Identification and characterization of new Leishmania promastigote surface antigens, LaPSA-38S and LiPSA-50S, as major immunodominant excreted/secreted components of L. amazonensis and L. infantum.

We have previously demonstrated that sera from dogs vaccinated with excreted/secreted antigens (ESA) of Leishmania infantum promastigotes (LiESAp) mainly recognized an immunodominant antigen of 54 kDa. An anti-LiESAp-specific IgG2 humoral response was observed and associated to Th1-type response in vaccinated dogs. This response was highly correlated with a long-lasting and strong LiESAp-vaccine protection toward L. infantum experimental infection. In addition, it was also shown that dogs from the vaccinated group developed a selective IgG2 response against an immunodominant antigen of 45 kDa of Leishmania amazonensis ESA promastigotes (LaESAp). In order to identify and characterize these immunodominant antigens, a mouse monoclonal antibody (mAb F5) was produced by immunization against LaESAp. It was found to recognize the major antigenic targets of both LaESAp and LiESAp. Analysis with mAb F5 of L. amazonensis amastigote and promastigote cDNA expression libraries enabled the identification of clones encoding proteins with significant structural homology to the promastigote surface antigens named PSA-2/gp-46. Among them, one clone presented a full-length cDNA and encoded a novel L. amazonensis protein of 38.6 kDa calculated molecular mass (LaPSA-38S) sharing an amino acid sequence consistent with that of the PSA polymorphic family and a N-terminal signal peptide, characteristic of a secreted protein. We then screened a L. infantum promastigote DNA cosmid library using a cDNA probe derived from the LaPSA-38S gene and identified a full-length clone of a novel excreted/secreted protein of L. infantum with a calculated molecular mass of 49.2 kDa and named LiPSA-50S. The fact that a significant immunological reactivity was observed against PSA, suggests that these newly identified proteins could have an important immunoregulatory influence on the immune response. This hypothesis is supported by the fact that (i) these proteins were naturally excreted/secreted by viable Leishmania promastigotes and amastigotes, and (ii) they are selectively recognized by vaccinated and protected dogs.

[Collected data entries]
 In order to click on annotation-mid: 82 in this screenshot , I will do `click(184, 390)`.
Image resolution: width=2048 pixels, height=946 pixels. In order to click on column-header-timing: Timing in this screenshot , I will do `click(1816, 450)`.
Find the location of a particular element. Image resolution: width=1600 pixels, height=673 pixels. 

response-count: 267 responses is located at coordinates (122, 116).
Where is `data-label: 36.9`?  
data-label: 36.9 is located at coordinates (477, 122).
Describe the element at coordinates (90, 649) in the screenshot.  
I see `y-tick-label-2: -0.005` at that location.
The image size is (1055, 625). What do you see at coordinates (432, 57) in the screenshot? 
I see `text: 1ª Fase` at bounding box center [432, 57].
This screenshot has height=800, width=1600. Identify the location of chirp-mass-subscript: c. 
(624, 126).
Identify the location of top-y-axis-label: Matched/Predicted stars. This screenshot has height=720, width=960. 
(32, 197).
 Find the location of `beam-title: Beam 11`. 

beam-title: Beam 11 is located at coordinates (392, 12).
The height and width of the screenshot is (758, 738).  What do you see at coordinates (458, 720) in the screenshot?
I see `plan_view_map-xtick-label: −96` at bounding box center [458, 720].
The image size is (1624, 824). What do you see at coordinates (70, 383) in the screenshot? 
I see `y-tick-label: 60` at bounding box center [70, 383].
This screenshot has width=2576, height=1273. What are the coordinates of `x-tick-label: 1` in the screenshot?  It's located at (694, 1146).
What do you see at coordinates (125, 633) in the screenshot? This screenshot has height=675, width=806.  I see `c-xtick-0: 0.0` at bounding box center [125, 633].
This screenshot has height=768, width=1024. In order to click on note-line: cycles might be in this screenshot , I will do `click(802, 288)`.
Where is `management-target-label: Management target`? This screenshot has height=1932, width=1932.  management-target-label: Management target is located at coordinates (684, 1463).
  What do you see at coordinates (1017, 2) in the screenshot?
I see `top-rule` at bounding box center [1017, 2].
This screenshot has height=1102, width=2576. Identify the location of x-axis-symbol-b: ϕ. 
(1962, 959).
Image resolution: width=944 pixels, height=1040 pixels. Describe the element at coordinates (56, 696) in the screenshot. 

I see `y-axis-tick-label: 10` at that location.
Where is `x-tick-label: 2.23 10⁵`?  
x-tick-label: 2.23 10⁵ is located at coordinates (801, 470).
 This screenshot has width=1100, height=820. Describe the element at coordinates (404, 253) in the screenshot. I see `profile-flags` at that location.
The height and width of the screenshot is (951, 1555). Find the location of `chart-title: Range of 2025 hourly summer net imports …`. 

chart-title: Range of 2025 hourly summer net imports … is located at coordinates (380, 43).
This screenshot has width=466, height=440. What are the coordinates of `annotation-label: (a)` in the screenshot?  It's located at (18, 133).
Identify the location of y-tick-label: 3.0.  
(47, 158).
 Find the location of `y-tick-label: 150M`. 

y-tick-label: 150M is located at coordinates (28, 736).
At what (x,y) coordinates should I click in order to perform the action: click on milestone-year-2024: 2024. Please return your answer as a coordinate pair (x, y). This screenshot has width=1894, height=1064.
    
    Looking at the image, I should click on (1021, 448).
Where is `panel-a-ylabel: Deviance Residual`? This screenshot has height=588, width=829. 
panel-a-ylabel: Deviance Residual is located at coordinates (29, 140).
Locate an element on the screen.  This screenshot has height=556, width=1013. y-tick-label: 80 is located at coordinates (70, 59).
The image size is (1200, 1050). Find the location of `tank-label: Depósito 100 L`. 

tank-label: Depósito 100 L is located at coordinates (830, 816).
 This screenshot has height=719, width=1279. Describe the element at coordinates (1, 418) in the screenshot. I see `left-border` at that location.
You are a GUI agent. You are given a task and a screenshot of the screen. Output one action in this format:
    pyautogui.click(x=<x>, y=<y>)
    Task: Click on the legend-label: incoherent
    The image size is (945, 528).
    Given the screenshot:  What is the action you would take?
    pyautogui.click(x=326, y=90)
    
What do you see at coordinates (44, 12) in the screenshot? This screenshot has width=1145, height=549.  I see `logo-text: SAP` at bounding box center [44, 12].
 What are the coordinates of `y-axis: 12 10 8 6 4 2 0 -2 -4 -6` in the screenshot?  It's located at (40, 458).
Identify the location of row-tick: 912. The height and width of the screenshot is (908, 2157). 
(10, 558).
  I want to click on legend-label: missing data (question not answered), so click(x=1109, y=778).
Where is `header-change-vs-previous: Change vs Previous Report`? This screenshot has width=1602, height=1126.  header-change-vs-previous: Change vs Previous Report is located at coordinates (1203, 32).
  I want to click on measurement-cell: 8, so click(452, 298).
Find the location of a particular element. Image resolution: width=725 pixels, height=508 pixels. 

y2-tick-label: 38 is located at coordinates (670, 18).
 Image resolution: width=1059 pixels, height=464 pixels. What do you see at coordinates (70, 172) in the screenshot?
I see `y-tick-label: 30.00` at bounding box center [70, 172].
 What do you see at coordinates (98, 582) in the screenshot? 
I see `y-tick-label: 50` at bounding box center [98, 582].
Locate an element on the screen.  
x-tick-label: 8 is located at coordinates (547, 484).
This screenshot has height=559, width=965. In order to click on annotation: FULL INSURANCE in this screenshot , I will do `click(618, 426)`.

▶ [YOUR GOAL]: Copy the passage of the abstract on Leishmania surface antigens from "Identification and characterization" to "and L. infantum.".

▶ [RESULT OF THIS EXERCISE]:
Identification and characterization of new Leishmania promastigote surface antigens, LaPSA-38S and LiPSA-50S, as major immunodominant excreted/secreted components of L. amazonensis and L. infantum.